Substitute x = 1 and y = 0 into Equation (1):

$$ 1+2(0)+z=4 $$
$$ 1+0+z=4 $$
$$ 1+z=4 $$

Subtract 1 from both sides to solve for 'z':

$$ z=4-1 $$
$$ z=3 $$

**step5 Verify the solution**

To ensure our solution is correct, we substitute x=1, y=0, and z=3 into all three original equations:

$$ \text{Equation (1): } 1+2(0)+3 = 1+0+3 = 4 \quad (\text{Correct}) $$
$$ \text{Equation (2): } 2(1)+0-3 = 2+0-3 = -1 \quad (\text{Correct}) $$
$$ \text{Equation (3): } 1-0-3 = 1-3 = -2 \quad (\text{Correct}) $$

Since all three equations are satisfied, our solution is correct.

Alternative answer

Answer:
x = 1, y = 0, z = 3 Explain
This is a question about solving a system of three linear equations with three variables using elimination and substitution methods . The solving step is:

First, I looked at the equations:
1) x + 2y + z = 4
2) 2x + y - z = -1
3) x - y - z = -2

My goal is to get rid of one variable at a time.
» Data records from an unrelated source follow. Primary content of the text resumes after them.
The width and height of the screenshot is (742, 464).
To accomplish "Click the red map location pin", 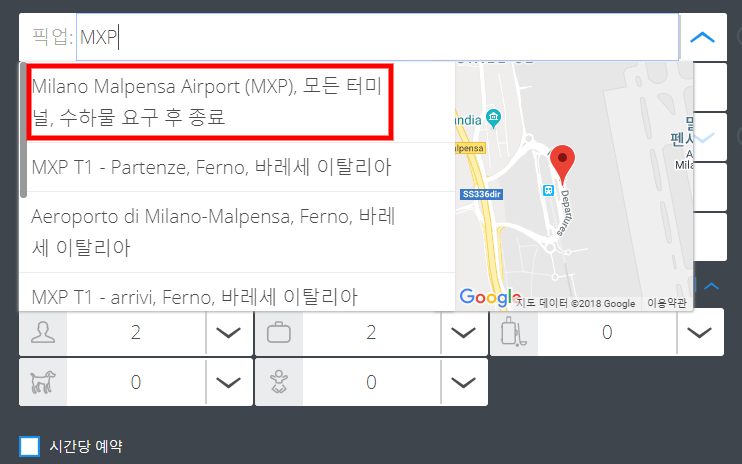I will (x=563, y=161).
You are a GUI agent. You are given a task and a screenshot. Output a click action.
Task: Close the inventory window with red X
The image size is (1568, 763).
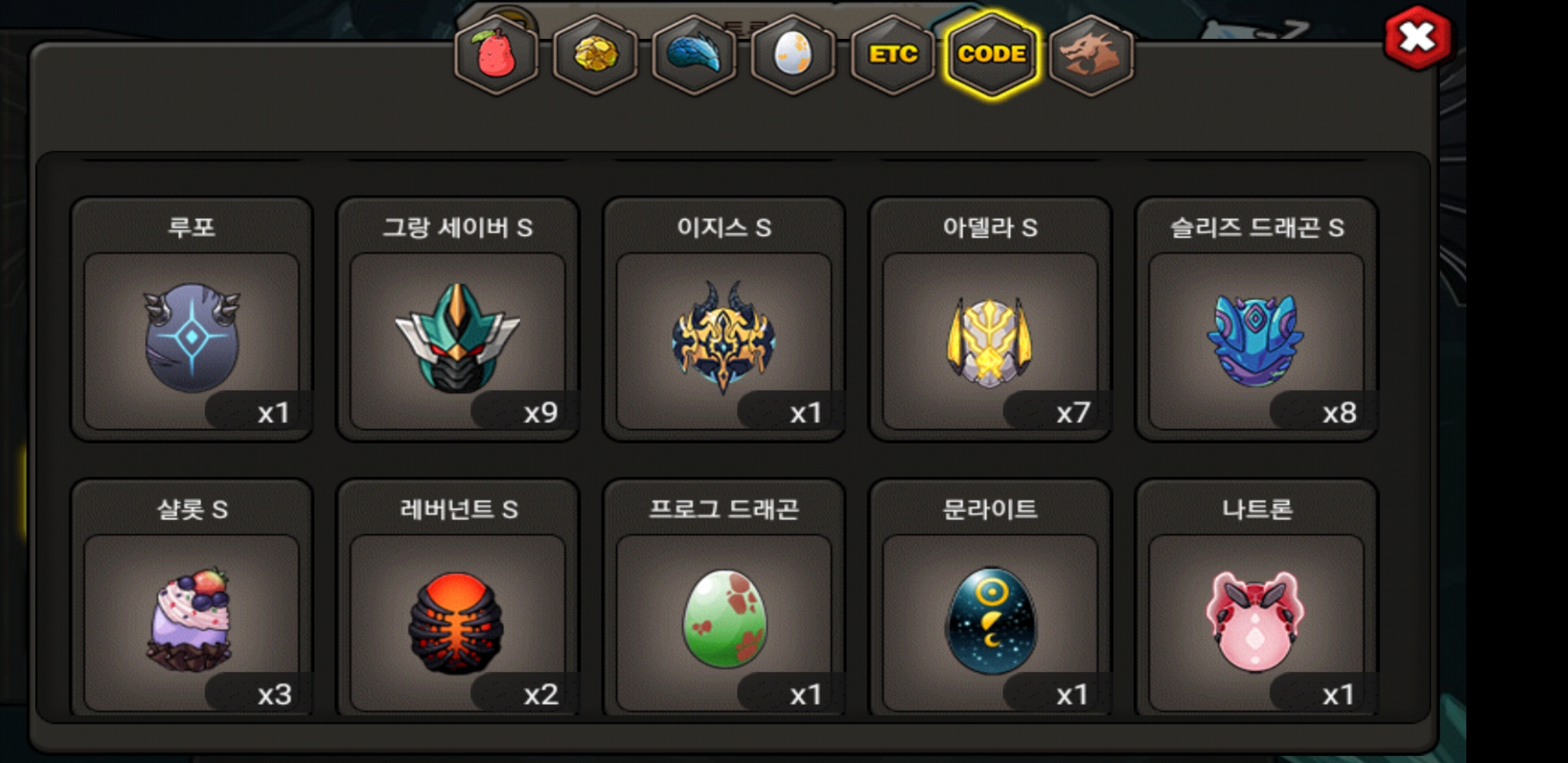1418,37
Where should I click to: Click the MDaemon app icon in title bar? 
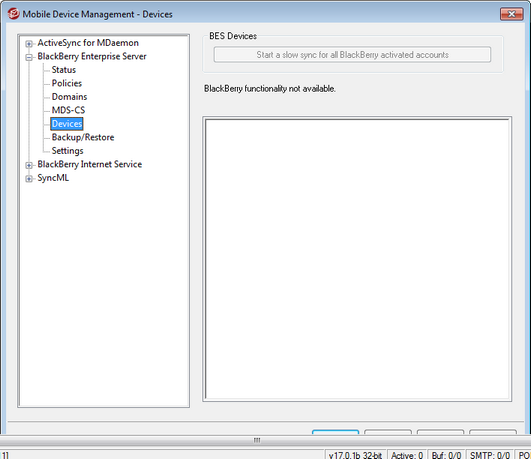pyautogui.click(x=13, y=14)
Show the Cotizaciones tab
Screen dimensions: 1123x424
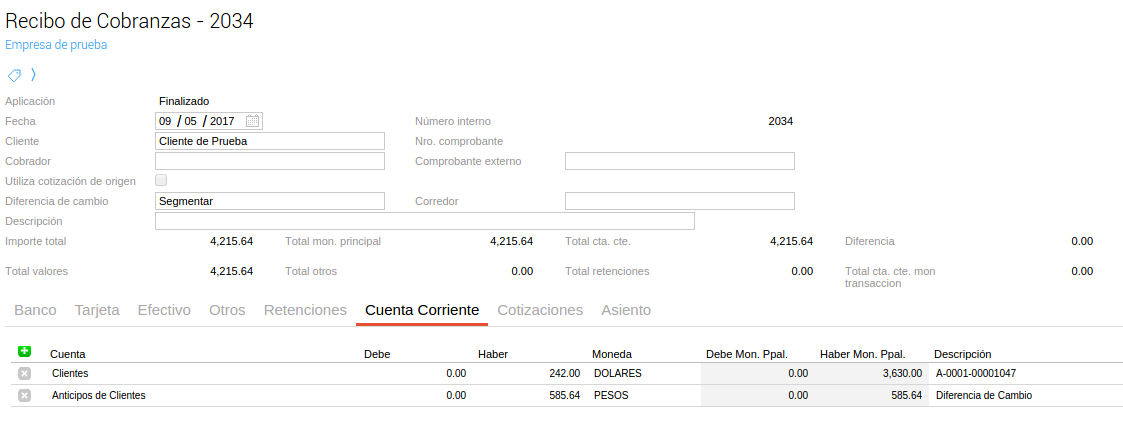[x=540, y=310]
I saw that 'z' was easy to get rid of because it has +z and -z in different equations.

Step 1: I added equation (1) and equation (2) together to eliminate 'z'.
(x + 2y + z) + (2x + y - z) = 4 + (-1)
x + 2x + 2y + y + z - z = 3
3x + 3y = 3
Then, I divided everything by 3 to make it simpler:
x + y = 1 (Let's call this equation A)

Step 2: Next, I added equation (1) and equation (3) together to eliminate 'z' again.
(x + 2y + z) + (x - y - z) = 4 + (-2)
x + x + 2y - y + z - z = 2
2x + y = 2 (Let's call this equation B)

Step 3: Now I have a smaller system with just two equations and two variables (x and y):
A) x + y = 1
B) 2x + y = 2

From equation A, I can figure out that y = 1 - x.
I took this and put it into equation B (this is called substitution!):
2x + (1 - x) = 2
2x + 1 - x = 2
x + 1 = 2
To find x, I subtracted 1 from both sides:
x = 2 - 1
x = 1

Step 4: Now that I know x = 1, I can find y using equation A (x + y = 1):
1 + y = 1
To find y, I subtracted 1 from both sides:
y = 1 - 1
y = 0

Step 5: Finally, I have x = 1 and y = 0. I need to find 'z'. I can use any of the original equations. I chose equation (1):
x + 2y + z = 4
1 + 2(0) + z = 4
1 + 0 + z = 4
1 + z = 4
To find z, I subtracted 1 from both sides:
z = 4 - 1
z = 3

So, the solution is x = 1, y = 0, and z = 3. I even double-checked my answers by plugging them back into the other original equations, and they all worked!

Alternative answer

Answer: x = 1, y = 0, z = 3 Explain
This is a question about <solving a system of three linear equations with three variables>. The solving step is:

First, I'll label the equations to keep track of them:
(1) x + 2y + z = 4
(2) 2x + y - z = -1
(3) x - y - z = -2

My goal is to get rid of one variable first, so I can work with simpler equations. I think getting rid of 'z' looks pretty easy!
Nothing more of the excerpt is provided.